Participants were instructed to stand up from a chair without armrests, walk at their usual pace on the ground comfortably for 5 m from the chair to the turning point, then walk back and sit. The ground was free from interference, and light was controlled. Before the formal tests, all subjects were encouraged to practice once to relieve the tension of walking with sensors and be familiar with the testing procedure. Then, each participant performed two consecutive walking trials and the average values of the gait parameters were investigated. Between trials subjects took a rest between 15 s and 30 s long, depending on whether and how long they needed to recover. Assessors were blinded to subject’s group at the time of assessment.

Given the asymmetry in PD, we further classified the selected lower and upper body parameters as MAS and LAS26. The MAS was determined based on the sum of the bradykinesia sub-scores of the MDS-UPDRS (Items 3.4, 3.5, and 3.6 for the upper body and Items 3.7 and 3.8 for the lower body). For control subjects, the average of both sides was used for analyzed. Sixty-four gait and postural-related features were obtained from ten body-fixed sensors of each participant during the TUG test. Among them, 31 were lower body-related gait features, 12 were trunk and lumbar-related gait features, 8 were upper body-related gait features, and 13 were postural transitions (including three parts: turning, sitting down, and standing up) related gait features.

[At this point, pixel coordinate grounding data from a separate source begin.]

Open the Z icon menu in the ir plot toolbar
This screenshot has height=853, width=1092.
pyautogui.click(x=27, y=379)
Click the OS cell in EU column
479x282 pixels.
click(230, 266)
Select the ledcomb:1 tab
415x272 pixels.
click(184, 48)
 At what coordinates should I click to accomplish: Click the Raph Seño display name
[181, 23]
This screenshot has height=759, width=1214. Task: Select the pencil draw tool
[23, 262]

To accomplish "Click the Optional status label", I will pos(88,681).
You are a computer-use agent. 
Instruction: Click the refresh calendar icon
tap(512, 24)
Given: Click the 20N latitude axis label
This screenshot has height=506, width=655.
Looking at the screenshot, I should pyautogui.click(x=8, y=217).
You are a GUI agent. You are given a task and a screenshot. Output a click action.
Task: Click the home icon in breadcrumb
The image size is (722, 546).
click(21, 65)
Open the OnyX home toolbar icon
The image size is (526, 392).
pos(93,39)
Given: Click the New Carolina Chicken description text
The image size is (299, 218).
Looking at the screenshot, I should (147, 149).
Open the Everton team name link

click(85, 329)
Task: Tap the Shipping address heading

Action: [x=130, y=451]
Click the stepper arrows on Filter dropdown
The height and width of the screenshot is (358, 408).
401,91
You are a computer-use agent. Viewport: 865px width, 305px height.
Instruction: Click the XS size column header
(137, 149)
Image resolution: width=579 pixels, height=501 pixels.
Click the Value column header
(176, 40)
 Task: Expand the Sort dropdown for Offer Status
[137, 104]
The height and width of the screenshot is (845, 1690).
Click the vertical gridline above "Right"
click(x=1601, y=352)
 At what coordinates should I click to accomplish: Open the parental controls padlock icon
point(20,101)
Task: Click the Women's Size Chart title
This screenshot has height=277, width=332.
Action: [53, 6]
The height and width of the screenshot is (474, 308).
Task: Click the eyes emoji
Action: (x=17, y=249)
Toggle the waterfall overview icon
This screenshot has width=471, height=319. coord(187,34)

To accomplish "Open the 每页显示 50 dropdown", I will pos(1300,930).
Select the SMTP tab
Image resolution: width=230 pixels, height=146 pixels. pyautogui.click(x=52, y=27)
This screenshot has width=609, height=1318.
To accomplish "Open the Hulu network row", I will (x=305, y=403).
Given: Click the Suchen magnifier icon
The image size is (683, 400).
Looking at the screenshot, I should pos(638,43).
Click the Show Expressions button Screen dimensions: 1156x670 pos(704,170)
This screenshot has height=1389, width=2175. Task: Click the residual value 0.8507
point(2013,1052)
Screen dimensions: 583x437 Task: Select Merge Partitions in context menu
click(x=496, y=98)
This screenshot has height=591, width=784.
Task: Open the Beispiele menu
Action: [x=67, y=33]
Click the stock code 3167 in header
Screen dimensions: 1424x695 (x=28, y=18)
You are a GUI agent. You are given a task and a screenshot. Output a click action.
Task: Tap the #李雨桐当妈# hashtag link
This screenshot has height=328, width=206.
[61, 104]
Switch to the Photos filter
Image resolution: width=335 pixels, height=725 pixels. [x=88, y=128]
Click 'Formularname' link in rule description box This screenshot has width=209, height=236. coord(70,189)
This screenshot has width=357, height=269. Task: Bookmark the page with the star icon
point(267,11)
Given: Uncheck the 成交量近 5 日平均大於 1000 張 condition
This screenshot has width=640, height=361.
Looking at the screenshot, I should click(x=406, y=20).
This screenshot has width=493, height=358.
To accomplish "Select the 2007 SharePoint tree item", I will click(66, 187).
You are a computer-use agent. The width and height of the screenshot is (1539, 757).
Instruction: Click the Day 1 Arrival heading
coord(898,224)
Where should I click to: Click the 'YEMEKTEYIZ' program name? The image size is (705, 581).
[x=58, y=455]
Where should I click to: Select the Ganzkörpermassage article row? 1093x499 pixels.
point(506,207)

The description and corresponding formula of these features are detailed in Supplementary Table 2.


The statistical analyses were carried out with SPSS Statistics v.25 (IBM). Normality and homoscedasticity of data were tested with Shapiro-Wilk test and Levene’s test of equality of variances. Continuous variables were reported as the mean and standard deviation (SD) if they were normally distributed or as the median and quartile (Q)1~Q3 if they were not normally distributed.

Differences in demographic variables among the HC, TD and PIGD groups were compared using the analysis of variance (ANOVA) or Kruskal Wallis test for parametric and non-parametric test, respectively. Differences in clinical characteristics between the TD and PIGD groups were tested using two-sample T test or Mann–Whitney test for parametric and non-parametric test, respectively. Pearson’s Chi square test was used to compare categorical variables. Since plenty of gait variables were not normally distributed, the gait parameters among the control, TD, and PIGD groups were compared by using the Kruskal Wallis test. The Bonferroni correction was performed in multiple comparisons. In addition, the ROC analysis with the AUC value were used to evaluate and quantify the discriminatory ability of each gait variable in differential diagnosis between PD subtypes and the HC. Finally, the Spearman rank correlation test was performed to investigate the associations between MDS-UPDRS motor scores and selected gait features of PD subtypes (only those with a high discriminatory value and significant Kruskal–Wallis test). All hypotheses were non-directional and a statistically significant difference was indicated by a p value of <0.05.